Activity >> Restate the data exactly, with nothing altered.

----- Materials provided

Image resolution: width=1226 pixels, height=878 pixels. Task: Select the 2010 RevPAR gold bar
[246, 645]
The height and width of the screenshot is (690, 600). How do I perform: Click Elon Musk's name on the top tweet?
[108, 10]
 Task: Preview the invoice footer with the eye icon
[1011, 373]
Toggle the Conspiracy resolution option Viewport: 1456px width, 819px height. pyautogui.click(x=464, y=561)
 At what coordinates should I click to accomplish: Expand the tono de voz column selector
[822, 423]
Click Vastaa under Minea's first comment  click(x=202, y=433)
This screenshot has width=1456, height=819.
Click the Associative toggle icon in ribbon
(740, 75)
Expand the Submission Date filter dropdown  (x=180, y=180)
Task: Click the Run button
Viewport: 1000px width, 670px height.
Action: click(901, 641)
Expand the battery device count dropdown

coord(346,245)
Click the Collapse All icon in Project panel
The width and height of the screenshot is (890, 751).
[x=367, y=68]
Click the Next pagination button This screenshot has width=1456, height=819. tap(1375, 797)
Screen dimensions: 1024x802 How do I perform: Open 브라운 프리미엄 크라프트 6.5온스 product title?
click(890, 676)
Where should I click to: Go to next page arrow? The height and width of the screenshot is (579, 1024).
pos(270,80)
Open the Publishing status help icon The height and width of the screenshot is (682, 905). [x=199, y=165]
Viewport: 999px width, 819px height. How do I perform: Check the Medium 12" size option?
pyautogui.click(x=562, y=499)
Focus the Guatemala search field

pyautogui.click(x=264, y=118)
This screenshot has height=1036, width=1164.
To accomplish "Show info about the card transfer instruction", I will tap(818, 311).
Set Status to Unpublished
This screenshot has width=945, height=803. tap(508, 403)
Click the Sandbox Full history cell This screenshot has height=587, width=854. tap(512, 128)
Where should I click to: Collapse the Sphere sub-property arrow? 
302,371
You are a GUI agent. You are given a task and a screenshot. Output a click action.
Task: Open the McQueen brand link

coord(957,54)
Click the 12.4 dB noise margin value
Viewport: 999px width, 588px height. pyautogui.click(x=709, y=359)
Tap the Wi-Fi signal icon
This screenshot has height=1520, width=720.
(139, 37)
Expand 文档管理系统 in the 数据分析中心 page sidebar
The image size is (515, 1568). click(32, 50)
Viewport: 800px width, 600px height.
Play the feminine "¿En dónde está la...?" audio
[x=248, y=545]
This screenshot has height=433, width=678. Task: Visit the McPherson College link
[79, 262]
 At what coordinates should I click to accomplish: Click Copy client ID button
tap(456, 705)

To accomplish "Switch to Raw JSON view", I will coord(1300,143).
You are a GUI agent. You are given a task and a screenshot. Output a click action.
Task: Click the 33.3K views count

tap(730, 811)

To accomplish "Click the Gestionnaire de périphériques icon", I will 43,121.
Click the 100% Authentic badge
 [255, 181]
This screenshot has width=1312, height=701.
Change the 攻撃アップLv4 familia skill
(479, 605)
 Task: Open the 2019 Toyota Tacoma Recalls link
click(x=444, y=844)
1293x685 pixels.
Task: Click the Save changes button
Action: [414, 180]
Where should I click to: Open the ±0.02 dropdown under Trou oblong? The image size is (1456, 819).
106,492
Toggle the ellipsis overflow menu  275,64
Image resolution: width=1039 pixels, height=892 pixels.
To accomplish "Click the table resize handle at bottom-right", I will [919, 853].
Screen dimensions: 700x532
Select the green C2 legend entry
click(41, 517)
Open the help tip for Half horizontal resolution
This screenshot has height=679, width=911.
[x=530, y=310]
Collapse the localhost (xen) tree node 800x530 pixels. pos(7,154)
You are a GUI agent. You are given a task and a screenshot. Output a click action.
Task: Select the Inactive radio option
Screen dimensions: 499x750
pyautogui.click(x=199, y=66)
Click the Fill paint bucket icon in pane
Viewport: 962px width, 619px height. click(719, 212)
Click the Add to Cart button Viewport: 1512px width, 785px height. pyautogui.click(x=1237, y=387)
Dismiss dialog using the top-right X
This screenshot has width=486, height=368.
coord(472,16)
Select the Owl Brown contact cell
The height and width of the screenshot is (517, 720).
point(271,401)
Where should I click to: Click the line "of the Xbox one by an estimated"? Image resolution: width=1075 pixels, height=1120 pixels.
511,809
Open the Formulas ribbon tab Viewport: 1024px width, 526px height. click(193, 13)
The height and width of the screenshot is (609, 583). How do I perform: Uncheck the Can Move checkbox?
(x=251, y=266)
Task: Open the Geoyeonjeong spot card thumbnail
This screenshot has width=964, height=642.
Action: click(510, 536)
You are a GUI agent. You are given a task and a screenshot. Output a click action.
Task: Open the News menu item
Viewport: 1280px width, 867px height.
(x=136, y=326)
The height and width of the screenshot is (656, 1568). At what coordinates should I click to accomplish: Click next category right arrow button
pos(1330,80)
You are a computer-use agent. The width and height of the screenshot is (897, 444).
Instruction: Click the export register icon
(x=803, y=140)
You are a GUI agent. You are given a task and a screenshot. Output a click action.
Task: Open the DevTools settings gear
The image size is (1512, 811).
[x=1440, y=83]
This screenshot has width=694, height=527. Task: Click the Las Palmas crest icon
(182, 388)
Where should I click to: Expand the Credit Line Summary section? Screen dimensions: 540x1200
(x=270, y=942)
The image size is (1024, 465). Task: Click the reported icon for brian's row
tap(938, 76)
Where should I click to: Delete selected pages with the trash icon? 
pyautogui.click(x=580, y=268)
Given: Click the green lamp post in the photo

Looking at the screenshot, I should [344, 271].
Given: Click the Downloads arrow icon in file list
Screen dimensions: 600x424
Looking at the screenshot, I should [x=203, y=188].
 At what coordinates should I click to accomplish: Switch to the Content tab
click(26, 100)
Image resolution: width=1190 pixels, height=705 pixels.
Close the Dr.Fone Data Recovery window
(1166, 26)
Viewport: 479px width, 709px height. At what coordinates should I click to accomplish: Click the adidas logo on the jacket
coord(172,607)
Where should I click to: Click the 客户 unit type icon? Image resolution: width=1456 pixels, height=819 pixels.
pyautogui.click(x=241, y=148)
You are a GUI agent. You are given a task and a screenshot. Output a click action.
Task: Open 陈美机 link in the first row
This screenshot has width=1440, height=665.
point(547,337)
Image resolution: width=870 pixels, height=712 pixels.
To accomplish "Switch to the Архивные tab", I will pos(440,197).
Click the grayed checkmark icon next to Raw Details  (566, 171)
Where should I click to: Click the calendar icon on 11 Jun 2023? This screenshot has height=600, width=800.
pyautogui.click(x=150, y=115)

----------

Solution to the exercise >>
Image resolution: width=1226 pixels, height=878 pixels. Task: Select the 2010 RevPAR gold bar
[246, 645]
The height and width of the screenshot is (690, 600). How do I perform: Click Elon Musk's name on the top tweet?
[108, 10]
 Task: Preview the invoice footer with the eye icon
[1011, 373]
Toggle the Conspiracy resolution option Viewport: 1456px width, 819px height. pyautogui.click(x=464, y=561)
 At what coordinates should I click to accomplish: Expand the tono de voz column selector
[822, 423]
Click Vastaa under Minea's first comment  click(x=202, y=433)
This screenshot has width=1456, height=819.
Click the Associative toggle icon in ribbon
(740, 75)
Expand the Submission Date filter dropdown  (x=180, y=180)
Task: Click the Run button
Viewport: 1000px width, 670px height.
Action: click(901, 641)
Expand the battery device count dropdown

coord(346,245)
Click the Collapse All icon in Project panel
The width and height of the screenshot is (890, 751).
[x=367, y=68]
Click the Next pagination button This screenshot has width=1456, height=819. tap(1375, 797)
Screen dimensions: 1024x802 How do I perform: Open 브라운 프리미엄 크라프트 6.5온스 product title?
click(890, 676)
Where should I click to: Go to next page arrow? The height and width of the screenshot is (579, 1024).
pos(270,80)
Open the Publishing status help icon The height and width of the screenshot is (682, 905). [x=199, y=165]
Viewport: 999px width, 819px height. How do I perform: Check the Medium 12" size option?
pyautogui.click(x=562, y=499)
Focus the Guatemala search field

pyautogui.click(x=264, y=118)
This screenshot has height=1036, width=1164.
To accomplish "Show info about the card transfer instruction", I will tap(818, 311).
Set Status to Unpublished
This screenshot has width=945, height=803. tap(508, 403)
Click the Sandbox Full history cell This screenshot has height=587, width=854. tap(512, 128)
Where should I click to: Collapse the Sphere sub-property arrow? 
302,371
You are a GUI agent. You are given a task and a screenshot. Output a click action.
Task: Open the McQueen brand link

coord(957,54)
Click the 12.4 dB noise margin value
Viewport: 999px width, 588px height. pyautogui.click(x=709, y=359)
Tap the Wi-Fi signal icon
This screenshot has height=1520, width=720.
(139, 37)
Expand 文档管理系统 in the 数据分析中心 page sidebar
The image size is (515, 1568). click(32, 50)
Viewport: 800px width, 600px height.
Play the feminine "¿En dónde está la...?" audio
[x=248, y=545]
This screenshot has height=433, width=678. Task: Visit the McPherson College link
[79, 262]
 At what coordinates should I click to accomplish: Click Copy client ID button
tap(456, 705)

To accomplish "Switch to Raw JSON view", I will coord(1300,143).
You are a GUI agent. You are given a task and a screenshot. Output a click action.
Task: Click the 33.3K views count

tap(730, 811)

To accomplish "Click the Gestionnaire de périphériques icon", I will 43,121.
Click the 100% Authentic badge
 [255, 181]
This screenshot has width=1312, height=701.
Change the 攻撃アップLv4 familia skill
(479, 605)
 Task: Open the 2019 Toyota Tacoma Recalls link
click(x=444, y=844)
1293x685 pixels.
Task: Click the Save changes button
Action: [414, 180]
Where should I click to: Open the ±0.02 dropdown under Trou oblong? The image size is (1456, 819).
106,492
Toggle the ellipsis overflow menu  275,64
Image resolution: width=1039 pixels, height=892 pixels.
To accomplish "Click the table resize handle at bottom-right", I will [919, 853].
Screen dimensions: 700x532
Select the green C2 legend entry
click(41, 517)
Open the help tip for Half horizontal resolution
This screenshot has height=679, width=911.
[x=530, y=310]
Collapse the localhost (xen) tree node 800x530 pixels. pos(7,154)
You are a GUI agent. You are given a task and a screenshot. Output a click action.
Task: Select the Inactive radio option
Screen dimensions: 499x750
pyautogui.click(x=199, y=66)
Click the Fill paint bucket icon in pane
Viewport: 962px width, 619px height. click(719, 212)
Click the Add to Cart button Viewport: 1512px width, 785px height. pyautogui.click(x=1237, y=387)
Dismiss dialog using the top-right X
This screenshot has width=486, height=368.
coord(472,16)
Select the Owl Brown contact cell
The height and width of the screenshot is (517, 720).
point(271,401)
Where should I click to: Click the line "of the Xbox one by an estimated"? Image resolution: width=1075 pixels, height=1120 pixels.
511,809
Open the Formulas ribbon tab Viewport: 1024px width, 526px height. click(193, 13)
The height and width of the screenshot is (609, 583). How do I perform: Uncheck the Can Move checkbox?
(x=251, y=266)
Task: Open the Geoyeonjeong spot card thumbnail
This screenshot has width=964, height=642.
Action: click(510, 536)
You are a GUI agent. You are given a task and a screenshot. Output a click action.
Task: Open the News menu item
Viewport: 1280px width, 867px height.
(x=136, y=326)
The height and width of the screenshot is (656, 1568). At what coordinates should I click to accomplish: Click next category right arrow button
pos(1330,80)
You are a computer-use agent. The width and height of the screenshot is (897, 444).
Instruction: Click the export register icon
(x=803, y=140)
You are a GUI agent. You are given a task and a screenshot. Output a click action.
Task: Open the DevTools settings gear
The image size is (1512, 811).
[x=1440, y=83]
This screenshot has width=694, height=527. Task: Click the Las Palmas crest icon
(182, 388)
Where should I click to: Expand the Credit Line Summary section? Screen dimensions: 540x1200
(x=270, y=942)
The image size is (1024, 465). Task: Click the reported icon for brian's row
tap(938, 76)
Where should I click to: Delete selected pages with the trash icon? 
pyautogui.click(x=580, y=268)
Given: Click the green lamp post in the photo

Looking at the screenshot, I should [344, 271].
Given: Click the Downloads arrow icon in file list
Screen dimensions: 600x424
Looking at the screenshot, I should [x=203, y=188].
 At what coordinates should I click to accomplish: Switch to the Content tab
click(26, 100)
Image resolution: width=1190 pixels, height=705 pixels.
Close the Dr.Fone Data Recovery window
(1166, 26)
Viewport: 479px width, 709px height. At what coordinates should I click to accomplish: Click the adidas logo on the jacket
coord(172,607)
Where should I click to: Click the 客户 unit type icon? Image resolution: width=1456 pixels, height=819 pixels.
pyautogui.click(x=241, y=148)
You are a GUI agent. You are given a task and a screenshot. Output a click action.
Task: Open 陈美机 link in the first row
This screenshot has width=1440, height=665.
point(547,337)
Image resolution: width=870 pixels, height=712 pixels.
To accomplish "Switch to the Архивные tab", I will pos(440,197).
Click the grayed checkmark icon next to Raw Details  (566, 171)
Where should I click to: Click the calendar icon on 11 Jun 2023? This screenshot has height=600, width=800.
pyautogui.click(x=150, y=115)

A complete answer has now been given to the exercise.